TOP ABSTRACT INTRODUCTION MATERIALS AND METHODS RESULTS DISCUSSION REFERENCES

 
Infections caused by organisms of the Mycobacterium avium complex are common in AIDS patients with fewer than 50 CD4 T cells/mm³ of blood [¹ , ² ]. M. avium is an intracellular pathogen that infects preferentially blood monocytes and tissue macrophages [³ ].

The host’s immune response to M. avium infection has been shown to be complex and to involve the participation of a number of cells, such as CD4 T cells [⁴ , ⁵ ], natural killer (NK) cells [⁶ , ⁷ ], mononuclear phagocytes [⁸ , ⁹ ], and perhaps T cells [¹⁰ ]. Recent studies in vitro and in vivo have demonstrated that the cytokine interleukin-12 (IL-12) plays an important role in the orchestration of the immune defense of the host against M. avium, and deficiency of the cytokine is associated with accelerated progression of the disease [^{11 12 13 14} ]. Furthermore, individuals with a genetic deficiency of functional IL-12 receptors have an increased predisposition for mycobacterial infections [¹⁵ ]. IL-12 participates in the host defense against Mycobacterium tuberculosis as well. For example, IL-12 is secreted by macrophages following infection with M. tuberculosis in vitro [¹⁶ , ¹⁷ ], and work carried out in mice supports a key role for IL-12 in the mechanisms of immunity to M. tuberculosis [¹⁸ , ¹⁹ ].
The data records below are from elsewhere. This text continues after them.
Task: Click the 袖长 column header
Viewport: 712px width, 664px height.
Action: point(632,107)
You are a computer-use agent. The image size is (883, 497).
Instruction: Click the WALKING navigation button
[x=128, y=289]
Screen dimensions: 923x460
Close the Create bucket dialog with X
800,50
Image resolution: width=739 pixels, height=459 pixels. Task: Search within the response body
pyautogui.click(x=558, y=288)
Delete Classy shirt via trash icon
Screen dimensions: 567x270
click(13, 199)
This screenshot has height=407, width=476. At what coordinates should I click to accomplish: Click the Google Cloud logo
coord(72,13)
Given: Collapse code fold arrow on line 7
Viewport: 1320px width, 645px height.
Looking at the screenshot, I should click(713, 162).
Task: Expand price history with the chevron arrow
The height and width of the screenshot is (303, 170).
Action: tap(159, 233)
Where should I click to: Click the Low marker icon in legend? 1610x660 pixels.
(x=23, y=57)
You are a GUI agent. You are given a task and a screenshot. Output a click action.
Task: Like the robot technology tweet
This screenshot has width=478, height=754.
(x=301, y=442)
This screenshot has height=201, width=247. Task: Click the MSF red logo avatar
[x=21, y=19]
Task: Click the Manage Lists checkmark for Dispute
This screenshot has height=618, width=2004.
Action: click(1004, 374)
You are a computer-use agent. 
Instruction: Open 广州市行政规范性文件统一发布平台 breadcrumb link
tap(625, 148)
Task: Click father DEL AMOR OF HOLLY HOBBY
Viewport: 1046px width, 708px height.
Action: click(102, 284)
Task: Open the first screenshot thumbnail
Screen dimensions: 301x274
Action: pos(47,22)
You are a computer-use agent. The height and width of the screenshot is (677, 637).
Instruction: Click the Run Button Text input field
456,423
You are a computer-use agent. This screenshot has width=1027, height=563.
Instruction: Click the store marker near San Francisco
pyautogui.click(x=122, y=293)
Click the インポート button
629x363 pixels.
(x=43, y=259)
Previous results by this as well as other laboratories [^{20 21 22} ] have shown that one of the mechanisms that pathogens use to survive intracellularly is to shift the pattern of cytokine production by infected cells to their own benefit. Therefore, it is possible that synthesis of important cytokines such as IL-12 is impaired in M. avium infection. To investigate this possibility, we examined if M. avium infection of human macrophage monolayers in vitro triggered IL-12 production; if infected macrophages in the monolayer synthesized IL-12; if stimulation of macrophages with interferon-gamma (IFN-) was associated with changes in the pattern of IL-12 production; that M. avium infection has a suppressive effect on IL-12 production induced by macrophage infection with Listeria monocytogenes; and if IL-12 production was impaired in vivo.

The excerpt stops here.